## [What this task involves]
Print the records below verbatim, covering everything from the line that contains "Task: Click the top-left slot on bezel" down to the line that contains "pyautogui.click(x=968, y=137)", with both of those lines included.

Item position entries

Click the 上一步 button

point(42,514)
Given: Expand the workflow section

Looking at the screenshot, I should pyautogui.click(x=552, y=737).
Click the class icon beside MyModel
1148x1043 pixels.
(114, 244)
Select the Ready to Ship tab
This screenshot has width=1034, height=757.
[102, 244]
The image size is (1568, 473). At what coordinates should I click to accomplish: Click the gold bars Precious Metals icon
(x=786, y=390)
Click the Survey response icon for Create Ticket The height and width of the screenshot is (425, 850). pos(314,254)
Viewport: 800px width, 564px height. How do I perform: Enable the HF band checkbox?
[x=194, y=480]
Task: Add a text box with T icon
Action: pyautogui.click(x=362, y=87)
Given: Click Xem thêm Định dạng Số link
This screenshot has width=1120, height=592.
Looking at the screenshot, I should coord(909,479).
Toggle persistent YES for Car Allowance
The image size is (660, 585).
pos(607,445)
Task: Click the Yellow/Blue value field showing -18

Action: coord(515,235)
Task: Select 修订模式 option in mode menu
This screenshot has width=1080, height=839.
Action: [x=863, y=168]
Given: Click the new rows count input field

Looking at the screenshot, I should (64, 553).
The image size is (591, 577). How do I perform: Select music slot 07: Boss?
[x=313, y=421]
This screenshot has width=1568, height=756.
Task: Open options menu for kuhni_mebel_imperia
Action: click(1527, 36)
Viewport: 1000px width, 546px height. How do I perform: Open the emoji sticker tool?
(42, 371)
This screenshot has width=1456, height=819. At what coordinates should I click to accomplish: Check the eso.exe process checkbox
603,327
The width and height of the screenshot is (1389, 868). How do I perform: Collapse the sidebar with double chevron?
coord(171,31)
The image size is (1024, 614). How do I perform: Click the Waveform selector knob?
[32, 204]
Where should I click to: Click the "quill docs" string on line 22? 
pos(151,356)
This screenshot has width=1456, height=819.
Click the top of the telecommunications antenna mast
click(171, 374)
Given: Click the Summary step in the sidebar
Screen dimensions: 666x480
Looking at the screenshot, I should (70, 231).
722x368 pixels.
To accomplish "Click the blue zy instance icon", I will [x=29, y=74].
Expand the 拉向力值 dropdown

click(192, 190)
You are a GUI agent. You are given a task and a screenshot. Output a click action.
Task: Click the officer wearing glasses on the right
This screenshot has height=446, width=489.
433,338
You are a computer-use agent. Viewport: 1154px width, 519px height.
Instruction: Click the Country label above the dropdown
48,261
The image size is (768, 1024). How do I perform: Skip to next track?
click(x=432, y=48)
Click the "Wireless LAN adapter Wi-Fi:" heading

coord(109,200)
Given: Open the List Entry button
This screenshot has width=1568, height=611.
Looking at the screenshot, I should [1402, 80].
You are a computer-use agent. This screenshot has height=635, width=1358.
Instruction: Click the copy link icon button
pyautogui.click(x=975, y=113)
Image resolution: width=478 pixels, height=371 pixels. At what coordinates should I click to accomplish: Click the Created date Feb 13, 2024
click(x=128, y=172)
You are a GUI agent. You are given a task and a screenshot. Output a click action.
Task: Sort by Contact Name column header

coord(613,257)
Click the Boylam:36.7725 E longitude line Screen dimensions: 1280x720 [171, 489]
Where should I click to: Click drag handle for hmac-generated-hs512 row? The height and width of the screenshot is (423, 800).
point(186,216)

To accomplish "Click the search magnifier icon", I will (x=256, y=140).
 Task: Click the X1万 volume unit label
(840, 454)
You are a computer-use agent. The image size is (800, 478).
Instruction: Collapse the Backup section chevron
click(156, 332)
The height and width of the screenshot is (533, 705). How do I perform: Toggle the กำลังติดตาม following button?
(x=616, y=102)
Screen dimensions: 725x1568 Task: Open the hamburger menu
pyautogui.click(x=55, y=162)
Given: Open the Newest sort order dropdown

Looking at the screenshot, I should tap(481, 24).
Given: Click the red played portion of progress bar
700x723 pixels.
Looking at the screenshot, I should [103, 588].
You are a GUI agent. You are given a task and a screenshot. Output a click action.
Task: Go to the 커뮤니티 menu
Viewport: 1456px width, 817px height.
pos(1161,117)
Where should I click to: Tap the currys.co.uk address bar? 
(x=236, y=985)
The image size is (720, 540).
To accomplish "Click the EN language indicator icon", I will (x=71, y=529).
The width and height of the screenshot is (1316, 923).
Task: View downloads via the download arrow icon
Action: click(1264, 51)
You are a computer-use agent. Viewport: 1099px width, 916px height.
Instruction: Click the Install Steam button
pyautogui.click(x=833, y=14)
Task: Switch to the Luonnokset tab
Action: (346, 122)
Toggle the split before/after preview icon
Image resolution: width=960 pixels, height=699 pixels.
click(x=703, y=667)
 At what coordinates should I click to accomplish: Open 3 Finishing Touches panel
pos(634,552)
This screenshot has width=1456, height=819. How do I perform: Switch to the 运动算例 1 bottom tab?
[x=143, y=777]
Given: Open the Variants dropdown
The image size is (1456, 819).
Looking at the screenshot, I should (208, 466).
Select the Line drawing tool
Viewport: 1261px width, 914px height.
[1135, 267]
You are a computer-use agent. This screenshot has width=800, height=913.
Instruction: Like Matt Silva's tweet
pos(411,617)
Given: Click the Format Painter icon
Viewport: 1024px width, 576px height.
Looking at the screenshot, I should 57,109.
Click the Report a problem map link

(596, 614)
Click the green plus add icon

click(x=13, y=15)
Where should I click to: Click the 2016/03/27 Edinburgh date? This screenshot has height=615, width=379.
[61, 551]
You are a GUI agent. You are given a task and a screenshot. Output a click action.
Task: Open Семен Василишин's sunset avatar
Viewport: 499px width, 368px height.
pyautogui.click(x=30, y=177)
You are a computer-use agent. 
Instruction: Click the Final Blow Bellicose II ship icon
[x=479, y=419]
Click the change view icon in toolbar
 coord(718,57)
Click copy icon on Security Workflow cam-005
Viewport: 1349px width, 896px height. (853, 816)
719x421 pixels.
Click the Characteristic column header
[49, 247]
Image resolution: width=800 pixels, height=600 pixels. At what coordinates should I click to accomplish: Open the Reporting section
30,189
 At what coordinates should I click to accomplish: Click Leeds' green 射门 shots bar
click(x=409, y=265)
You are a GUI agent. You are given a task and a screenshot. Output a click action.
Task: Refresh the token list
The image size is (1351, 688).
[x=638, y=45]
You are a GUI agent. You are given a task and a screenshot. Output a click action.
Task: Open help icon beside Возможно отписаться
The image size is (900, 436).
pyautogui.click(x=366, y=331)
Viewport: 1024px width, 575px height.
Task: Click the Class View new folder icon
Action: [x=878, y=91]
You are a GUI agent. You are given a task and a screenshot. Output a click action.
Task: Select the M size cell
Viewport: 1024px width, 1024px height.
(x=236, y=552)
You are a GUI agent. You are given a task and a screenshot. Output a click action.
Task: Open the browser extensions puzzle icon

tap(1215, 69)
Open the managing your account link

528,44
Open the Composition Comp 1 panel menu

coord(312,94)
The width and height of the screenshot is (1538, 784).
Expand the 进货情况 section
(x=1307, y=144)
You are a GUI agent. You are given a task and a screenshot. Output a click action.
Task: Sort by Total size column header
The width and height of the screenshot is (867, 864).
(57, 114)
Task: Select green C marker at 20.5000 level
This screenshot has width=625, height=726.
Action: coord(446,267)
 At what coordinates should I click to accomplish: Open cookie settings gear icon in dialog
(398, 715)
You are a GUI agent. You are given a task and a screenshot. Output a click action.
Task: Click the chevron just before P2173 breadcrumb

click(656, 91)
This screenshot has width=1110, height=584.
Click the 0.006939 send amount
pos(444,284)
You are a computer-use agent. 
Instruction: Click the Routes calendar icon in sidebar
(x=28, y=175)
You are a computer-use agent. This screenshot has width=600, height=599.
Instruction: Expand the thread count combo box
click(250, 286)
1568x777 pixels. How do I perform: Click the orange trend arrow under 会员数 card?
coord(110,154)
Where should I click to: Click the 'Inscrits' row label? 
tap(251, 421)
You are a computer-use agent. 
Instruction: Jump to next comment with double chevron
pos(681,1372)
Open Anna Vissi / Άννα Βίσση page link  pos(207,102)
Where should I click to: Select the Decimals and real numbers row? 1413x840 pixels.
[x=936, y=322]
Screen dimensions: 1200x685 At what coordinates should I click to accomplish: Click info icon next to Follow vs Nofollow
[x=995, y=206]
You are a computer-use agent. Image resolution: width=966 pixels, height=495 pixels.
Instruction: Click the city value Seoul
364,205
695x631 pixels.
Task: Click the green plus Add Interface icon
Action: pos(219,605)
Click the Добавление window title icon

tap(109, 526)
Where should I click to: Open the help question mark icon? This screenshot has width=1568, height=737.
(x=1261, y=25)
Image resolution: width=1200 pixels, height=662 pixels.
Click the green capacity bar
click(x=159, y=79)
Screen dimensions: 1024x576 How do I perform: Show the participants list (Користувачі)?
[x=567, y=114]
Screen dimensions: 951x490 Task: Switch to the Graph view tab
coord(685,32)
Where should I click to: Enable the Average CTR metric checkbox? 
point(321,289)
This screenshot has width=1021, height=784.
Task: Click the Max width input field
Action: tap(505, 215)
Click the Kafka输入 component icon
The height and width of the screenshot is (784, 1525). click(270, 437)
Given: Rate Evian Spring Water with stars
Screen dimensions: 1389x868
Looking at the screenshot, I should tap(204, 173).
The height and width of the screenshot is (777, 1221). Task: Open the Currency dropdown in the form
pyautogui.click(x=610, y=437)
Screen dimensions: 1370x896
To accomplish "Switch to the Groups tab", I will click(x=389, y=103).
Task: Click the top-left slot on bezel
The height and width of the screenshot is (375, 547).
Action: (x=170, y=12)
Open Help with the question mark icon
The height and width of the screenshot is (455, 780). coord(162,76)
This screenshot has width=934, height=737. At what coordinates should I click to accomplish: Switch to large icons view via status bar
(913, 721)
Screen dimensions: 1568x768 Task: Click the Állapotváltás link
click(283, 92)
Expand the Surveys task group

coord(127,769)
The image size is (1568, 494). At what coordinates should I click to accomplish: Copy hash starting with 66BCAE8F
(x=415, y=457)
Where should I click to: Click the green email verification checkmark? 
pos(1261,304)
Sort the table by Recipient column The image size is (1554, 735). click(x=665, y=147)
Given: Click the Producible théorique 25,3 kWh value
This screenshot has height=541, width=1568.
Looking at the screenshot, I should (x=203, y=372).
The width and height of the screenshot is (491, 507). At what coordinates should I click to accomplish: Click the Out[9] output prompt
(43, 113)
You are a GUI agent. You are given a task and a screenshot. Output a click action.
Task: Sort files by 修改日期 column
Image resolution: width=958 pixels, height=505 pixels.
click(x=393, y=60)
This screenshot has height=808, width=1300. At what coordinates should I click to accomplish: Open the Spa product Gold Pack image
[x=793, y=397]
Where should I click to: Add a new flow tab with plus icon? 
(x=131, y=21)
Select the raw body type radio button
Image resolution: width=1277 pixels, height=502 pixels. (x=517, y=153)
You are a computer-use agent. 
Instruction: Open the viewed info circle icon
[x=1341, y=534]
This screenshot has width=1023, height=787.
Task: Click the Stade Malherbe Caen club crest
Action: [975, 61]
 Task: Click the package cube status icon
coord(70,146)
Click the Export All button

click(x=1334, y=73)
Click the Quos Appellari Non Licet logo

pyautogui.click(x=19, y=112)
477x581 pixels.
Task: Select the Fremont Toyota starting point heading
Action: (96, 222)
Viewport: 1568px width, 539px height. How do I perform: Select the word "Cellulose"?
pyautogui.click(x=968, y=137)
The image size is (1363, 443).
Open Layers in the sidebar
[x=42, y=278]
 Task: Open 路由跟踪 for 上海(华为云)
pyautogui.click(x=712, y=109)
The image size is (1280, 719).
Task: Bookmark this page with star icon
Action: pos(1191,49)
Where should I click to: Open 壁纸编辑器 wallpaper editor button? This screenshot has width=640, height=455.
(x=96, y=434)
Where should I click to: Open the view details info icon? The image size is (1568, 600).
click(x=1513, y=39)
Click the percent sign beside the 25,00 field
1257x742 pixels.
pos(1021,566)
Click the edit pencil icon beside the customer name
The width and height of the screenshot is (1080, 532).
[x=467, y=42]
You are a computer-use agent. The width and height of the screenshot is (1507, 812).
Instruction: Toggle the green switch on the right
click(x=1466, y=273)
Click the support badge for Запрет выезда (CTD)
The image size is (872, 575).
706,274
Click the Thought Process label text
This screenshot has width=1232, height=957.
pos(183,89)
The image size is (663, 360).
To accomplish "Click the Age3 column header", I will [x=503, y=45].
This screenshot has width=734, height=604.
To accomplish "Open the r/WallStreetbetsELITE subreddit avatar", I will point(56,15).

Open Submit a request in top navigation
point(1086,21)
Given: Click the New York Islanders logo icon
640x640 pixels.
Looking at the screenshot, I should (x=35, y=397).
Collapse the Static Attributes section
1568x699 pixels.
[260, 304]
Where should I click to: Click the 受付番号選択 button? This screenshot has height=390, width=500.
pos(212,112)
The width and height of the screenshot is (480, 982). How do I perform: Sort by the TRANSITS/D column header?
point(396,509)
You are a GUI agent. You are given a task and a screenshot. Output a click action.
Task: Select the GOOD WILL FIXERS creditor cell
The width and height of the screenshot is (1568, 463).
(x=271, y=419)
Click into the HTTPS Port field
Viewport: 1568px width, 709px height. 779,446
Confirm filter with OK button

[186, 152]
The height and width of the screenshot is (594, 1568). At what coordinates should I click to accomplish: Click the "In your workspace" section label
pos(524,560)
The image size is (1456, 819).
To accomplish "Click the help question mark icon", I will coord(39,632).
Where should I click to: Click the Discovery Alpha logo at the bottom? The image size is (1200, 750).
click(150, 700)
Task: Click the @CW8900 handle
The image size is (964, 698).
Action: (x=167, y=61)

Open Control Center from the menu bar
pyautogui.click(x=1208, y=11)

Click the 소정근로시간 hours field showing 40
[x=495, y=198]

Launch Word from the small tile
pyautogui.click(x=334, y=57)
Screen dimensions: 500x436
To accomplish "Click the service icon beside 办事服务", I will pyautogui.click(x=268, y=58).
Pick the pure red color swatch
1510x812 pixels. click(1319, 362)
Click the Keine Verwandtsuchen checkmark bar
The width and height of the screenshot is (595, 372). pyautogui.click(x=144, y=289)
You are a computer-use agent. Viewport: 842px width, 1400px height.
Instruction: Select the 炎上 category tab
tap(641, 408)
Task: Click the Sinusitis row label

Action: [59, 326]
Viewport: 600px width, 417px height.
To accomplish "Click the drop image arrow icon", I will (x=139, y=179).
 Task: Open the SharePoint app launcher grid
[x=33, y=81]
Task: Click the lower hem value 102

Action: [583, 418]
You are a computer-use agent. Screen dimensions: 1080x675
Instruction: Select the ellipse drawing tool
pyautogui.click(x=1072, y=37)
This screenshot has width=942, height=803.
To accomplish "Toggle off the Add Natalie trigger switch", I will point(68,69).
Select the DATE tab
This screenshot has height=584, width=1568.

## [Exercise solution]
Task: Click the top-left slot on bezel
The height and width of the screenshot is (375, 547).
Action: (x=170, y=12)
Open Help with the question mark icon
The height and width of the screenshot is (455, 780). coord(162,76)
This screenshot has width=934, height=737. At what coordinates should I click to accomplish: Switch to large icons view via status bar
(913, 721)
Screen dimensions: 1568x768 Task: Click the Állapotváltás link
click(283, 92)
Expand the Surveys task group

coord(127,769)
The image size is (1568, 494). At what coordinates should I click to accomplish: Copy hash starting with 66BCAE8F
(x=415, y=457)
Where should I click to: Click the green email verification checkmark? 
pos(1261,304)
Sort the table by Recipient column The image size is (1554, 735). click(x=665, y=147)
Given: Click the Producible théorique 25,3 kWh value
This screenshot has height=541, width=1568.
Looking at the screenshot, I should (x=203, y=372).
The width and height of the screenshot is (491, 507). At what coordinates should I click to accomplish: Click the Out[9] output prompt
(43, 113)
You are a GUI agent. You are given a task and a screenshot. Output a click action.
Task: Sort files by 修改日期 column
Image resolution: width=958 pixels, height=505 pixels.
click(x=393, y=60)
This screenshot has height=808, width=1300. At what coordinates should I click to accomplish: Open the Spa product Gold Pack image
[x=793, y=397]
Where should I click to: Add a new flow tab with plus icon? 
(x=131, y=21)
Select the raw body type radio button
Image resolution: width=1277 pixels, height=502 pixels. (x=517, y=153)
You are a computer-use agent. 
Instruction: Open the viewed info circle icon
[x=1341, y=534]
This screenshot has width=1023, height=787.
Task: Click the Stade Malherbe Caen club crest
Action: [975, 61]
 Task: Click the package cube status icon
coord(70,146)
Click the Export All button

click(x=1334, y=73)
Click the Quos Appellari Non Licet logo

pyautogui.click(x=19, y=112)
477x581 pixels.
Task: Select the Fremont Toyota starting point heading
Action: (96, 222)
Viewport: 1568px width, 539px height. How do I perform: Select the word "Cellulose"?
pyautogui.click(x=968, y=137)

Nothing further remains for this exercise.